Ascendido tres años después de terminada la revolución de 1851 (febrero de 1854), a capitán del batallón 4.° de línea, el teniente Lagos hizo de este bizarro cuerpo su lejión sagrada, i por esto prefiriólo a los otros rejimientos del ejército en el asalto de Arica, un cuarto de siglo más tarde. Hallábase al mando accidental de ese cuerpo como su sarjento mayor, el año memorable de 1869, i todavía recuérdanse en la línea militar del Nuble sus proezas de soldado i su jenerosa conducta de jefe con los que habiendo sido en la víspera sus amigos i sus camaradas, combatían ahora de nuevo con las armas en la mano la misma política que habían combatido sin éxito en 1851.
IX.
Diez años después de esos luctuosos sucesos (abril de 1859) un rasgo de altivez de carácter contra las sospechas de la recelosa política de la capital, le arrancó al ejército de las fronteras, donde mandaba con raro prestijio el batallón 4. de línea, arrastrando en su caída a cuatro capitanes que prefirieron seguirle en su desgracia. Uno de esos capitanes es hoi el coronel Soto, otro el coronel Fuensalida, otro el coronel Gorostiaga. El comandante Lagos no sólo sabía ser soldado sinó que sabía también hacer soldados. Para ello había sido cabo.
X.
Retirado desde entonces el comandante Lagos, a causa de los afanes medrosos de los partidos, a su ciudad natal, donde vivía como empobrecido cultivador, los azares de la política volvieron a llamarle al servicio activo; porque, desconfiando el gobierno de la actitud del pueblo de Chillán en la campaña presidencial de 1875, quiso contentarle colocando otra vez bajo las banderas a su más prestijioso i más popular caudillo militar.

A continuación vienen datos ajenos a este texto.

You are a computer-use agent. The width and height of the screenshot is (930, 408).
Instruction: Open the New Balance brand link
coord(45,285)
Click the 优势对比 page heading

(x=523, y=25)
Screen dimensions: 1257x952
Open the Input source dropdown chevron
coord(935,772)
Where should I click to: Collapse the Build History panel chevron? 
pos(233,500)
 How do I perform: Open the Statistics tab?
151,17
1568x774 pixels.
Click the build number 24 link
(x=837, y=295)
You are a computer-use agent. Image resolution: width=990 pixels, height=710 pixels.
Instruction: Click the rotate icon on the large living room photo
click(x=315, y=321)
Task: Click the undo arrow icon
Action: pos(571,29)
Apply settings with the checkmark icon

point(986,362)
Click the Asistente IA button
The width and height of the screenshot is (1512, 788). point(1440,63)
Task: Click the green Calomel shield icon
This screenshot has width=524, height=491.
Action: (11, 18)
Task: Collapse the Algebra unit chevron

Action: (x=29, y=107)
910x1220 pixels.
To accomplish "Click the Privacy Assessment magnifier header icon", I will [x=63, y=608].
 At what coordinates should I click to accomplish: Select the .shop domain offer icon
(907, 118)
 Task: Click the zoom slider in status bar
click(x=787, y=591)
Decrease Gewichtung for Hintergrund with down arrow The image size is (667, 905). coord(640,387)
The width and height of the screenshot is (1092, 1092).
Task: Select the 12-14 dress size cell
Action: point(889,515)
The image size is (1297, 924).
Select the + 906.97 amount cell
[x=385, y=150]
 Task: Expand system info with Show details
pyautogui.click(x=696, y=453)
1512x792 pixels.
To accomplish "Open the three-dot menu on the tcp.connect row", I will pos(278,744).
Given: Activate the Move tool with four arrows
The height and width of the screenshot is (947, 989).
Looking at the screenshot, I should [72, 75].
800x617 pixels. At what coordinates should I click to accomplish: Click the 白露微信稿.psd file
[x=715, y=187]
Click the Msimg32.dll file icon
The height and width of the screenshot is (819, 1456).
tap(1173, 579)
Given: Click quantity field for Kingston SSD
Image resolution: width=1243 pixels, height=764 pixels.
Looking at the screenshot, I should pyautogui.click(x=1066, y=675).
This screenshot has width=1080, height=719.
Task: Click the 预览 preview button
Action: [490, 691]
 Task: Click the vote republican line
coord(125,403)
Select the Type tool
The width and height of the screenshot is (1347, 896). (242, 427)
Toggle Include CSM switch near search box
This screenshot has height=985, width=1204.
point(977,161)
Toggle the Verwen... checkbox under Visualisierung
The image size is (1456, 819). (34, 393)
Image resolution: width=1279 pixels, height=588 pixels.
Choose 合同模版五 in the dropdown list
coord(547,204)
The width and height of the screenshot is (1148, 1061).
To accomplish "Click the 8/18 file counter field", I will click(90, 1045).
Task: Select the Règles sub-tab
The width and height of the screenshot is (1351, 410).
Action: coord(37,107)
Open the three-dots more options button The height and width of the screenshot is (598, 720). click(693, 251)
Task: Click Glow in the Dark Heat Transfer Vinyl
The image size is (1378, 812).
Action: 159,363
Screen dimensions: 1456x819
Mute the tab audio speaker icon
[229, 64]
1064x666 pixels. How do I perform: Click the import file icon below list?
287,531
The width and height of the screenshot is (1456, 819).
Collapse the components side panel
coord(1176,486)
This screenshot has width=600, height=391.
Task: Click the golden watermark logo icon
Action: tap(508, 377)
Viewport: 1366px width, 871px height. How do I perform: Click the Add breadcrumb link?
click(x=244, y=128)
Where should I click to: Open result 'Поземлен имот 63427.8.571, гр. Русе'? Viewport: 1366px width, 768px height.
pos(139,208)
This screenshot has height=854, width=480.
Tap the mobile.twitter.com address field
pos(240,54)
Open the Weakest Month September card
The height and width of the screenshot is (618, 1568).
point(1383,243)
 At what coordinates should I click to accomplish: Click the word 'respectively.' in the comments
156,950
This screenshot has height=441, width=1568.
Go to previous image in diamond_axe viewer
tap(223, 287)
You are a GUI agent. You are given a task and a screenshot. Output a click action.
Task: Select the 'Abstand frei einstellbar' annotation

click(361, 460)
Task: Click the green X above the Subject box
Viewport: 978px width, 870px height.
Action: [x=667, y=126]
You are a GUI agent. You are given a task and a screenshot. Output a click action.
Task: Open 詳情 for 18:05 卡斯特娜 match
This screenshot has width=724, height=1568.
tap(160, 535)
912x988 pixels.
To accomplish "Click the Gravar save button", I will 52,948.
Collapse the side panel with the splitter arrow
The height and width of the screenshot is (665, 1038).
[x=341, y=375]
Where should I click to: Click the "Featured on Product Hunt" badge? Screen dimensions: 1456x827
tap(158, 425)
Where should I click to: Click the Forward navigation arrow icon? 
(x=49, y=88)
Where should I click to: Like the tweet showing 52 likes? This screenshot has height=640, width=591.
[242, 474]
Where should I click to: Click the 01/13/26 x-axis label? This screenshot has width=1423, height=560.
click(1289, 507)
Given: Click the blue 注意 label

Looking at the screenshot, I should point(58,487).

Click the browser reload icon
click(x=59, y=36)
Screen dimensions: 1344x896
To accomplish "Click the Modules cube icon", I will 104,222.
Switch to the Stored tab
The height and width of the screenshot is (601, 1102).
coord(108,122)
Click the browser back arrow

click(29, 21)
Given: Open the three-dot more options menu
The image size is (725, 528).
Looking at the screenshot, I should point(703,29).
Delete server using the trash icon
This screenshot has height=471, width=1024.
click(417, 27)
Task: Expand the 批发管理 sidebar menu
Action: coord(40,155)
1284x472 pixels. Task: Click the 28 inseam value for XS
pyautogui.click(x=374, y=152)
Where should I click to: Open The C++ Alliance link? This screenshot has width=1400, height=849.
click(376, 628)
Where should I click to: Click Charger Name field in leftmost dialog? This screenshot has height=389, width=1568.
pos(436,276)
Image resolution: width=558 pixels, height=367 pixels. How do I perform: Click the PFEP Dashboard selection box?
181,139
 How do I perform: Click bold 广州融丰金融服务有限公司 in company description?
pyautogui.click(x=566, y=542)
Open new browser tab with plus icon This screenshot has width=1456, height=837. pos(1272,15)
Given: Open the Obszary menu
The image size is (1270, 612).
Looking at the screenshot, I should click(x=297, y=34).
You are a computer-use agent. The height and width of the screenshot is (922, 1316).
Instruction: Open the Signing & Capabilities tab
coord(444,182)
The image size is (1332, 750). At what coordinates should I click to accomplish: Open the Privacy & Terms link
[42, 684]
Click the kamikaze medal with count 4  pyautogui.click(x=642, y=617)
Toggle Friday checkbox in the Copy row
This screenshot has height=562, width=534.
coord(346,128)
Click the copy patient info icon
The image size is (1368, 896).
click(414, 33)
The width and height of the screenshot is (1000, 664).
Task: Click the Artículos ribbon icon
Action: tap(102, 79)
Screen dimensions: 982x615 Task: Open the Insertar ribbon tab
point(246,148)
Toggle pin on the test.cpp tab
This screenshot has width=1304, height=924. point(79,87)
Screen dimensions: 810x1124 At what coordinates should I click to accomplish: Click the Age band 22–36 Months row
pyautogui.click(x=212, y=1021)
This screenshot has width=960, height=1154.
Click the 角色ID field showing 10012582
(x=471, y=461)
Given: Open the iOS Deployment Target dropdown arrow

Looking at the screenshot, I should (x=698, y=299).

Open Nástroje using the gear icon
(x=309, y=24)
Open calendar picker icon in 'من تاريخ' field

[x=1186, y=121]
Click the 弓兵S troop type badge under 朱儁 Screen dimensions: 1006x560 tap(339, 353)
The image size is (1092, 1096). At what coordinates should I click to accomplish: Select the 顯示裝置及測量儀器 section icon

En esta situación, un tanto pasiva, hallóle la guerra, i en el acto tomó servicio, siendo nombrado en abril de 1879 comandante del Tejimiento Santiago, que él mismo debía reclutar de entre la jente bravía de los arrabales de la capital.
XI.
Elijió el activo jefe para compañeros de campaña a dos soldados de su mismo metal, i que, acribillados de balas, le han sobrevivido para glorificarle con incontrastable amistad. Aludimos a los coroneles don Demófilo Fuensalida i don Francisco Barceló; i con la ayuda de estos dos disciplinarios, entraba el comandante Lagos en campaña pocos meses más tarde, a la cabeza del más formidable rejimiento de línea de nueva creación que ha paseado su bandera por los médanos i las montañas del Perú.
Promovido a coronel i a jefe de estado mayor del ejército de operaciones pocos meses más tarde (enero de 1880). otro rasgo de su jenial arrogancia le hizo abandonar su alto puesto i regresar desazonado a su retiro favorito de Chillán.
XII.
Pero cuando el clarín de Tacna iba a sonar, el brioso soldado montó de nuevo a caballo, i aceptando el puesto humilde de primer ayudante del jeneral en jefe, después de haber sido la segunda personalidad del ejército, batióse en esa condición en Tacna, cubriéndose de gloria por su imponderable denuedo i por su jeneroso, resignado i sublime sometimiento al deber i a la disciplina.
XIII.
Todos saben cuál fué el comportamiento personal del coronel Lagos en aquella batalla campal. El le mereció, como un honor conferido cu el campo de batalla, la designación que su jefe inmediato hizo de él, para mandar en persona i directamente el asalto de Arica una semana más tarde.
Pero lo que no todos saben es un episodio de la primera de aquellas batallas que demuestra cómo sabía pelear el jeneral Lagos, i cómo enseñaba a pelear a los que a su lado servían.
Atascado un cañón durante lo más recio del conflicto en la pesada arena, el coronel Lagos pidió un lazo a uno de sus asistentes i amarrándolo al eje de la pieza entorpecida, i atándolo a su cincha, condújolo a la loma e hizo fuego. Interrogado más tarde por este hecho verdaderamente heroico i digno de Bueras, negábalo sonriendo, i atribuíalo a uno de sus ayudantes favoritos, el comandante Julio Argomedo, que a su vez culpaba de él a su jefe. Lo mas cierto es que ambos fueron cómplices en el afortunado lance del pehual. Era lo que había hecho Ibáñez en Rancagua i don José María Benavente en las pampas arjentinas.
XIV.
Mostrábase por esos días no lejanos el coronel Lagos como un verdadero titán de hierro i realizaba sin la menor ostentación las proezas de Hércules. No se apeaba jamás del caballo.
I por esto su amigo i jefe, el jeneral Baquedano, había encontrado un aditamento tan pintoresco como expresivo para calificar a sus ayudantes petrificados como él en la silla. La ruda simplicidad del calificativo no nos permite estamparlo aquí, pero era relativo a las peladuras de la piel, que de seguro llevaban todos los que seguían en sus excursiones al infatigable centauro, verdadero Argos del ejército que todo había de verlo i todo había de vijilarlo.
XV.
No sabemos a este propósito si los lectores de esta leve memoria lo rocordarán todavía, pero nosotros haremos mención por ellos de un hecho extraordinario de locomoción i de actividad militar, que precedió, de parte del coronel Lagos, a la batalla de Tacna.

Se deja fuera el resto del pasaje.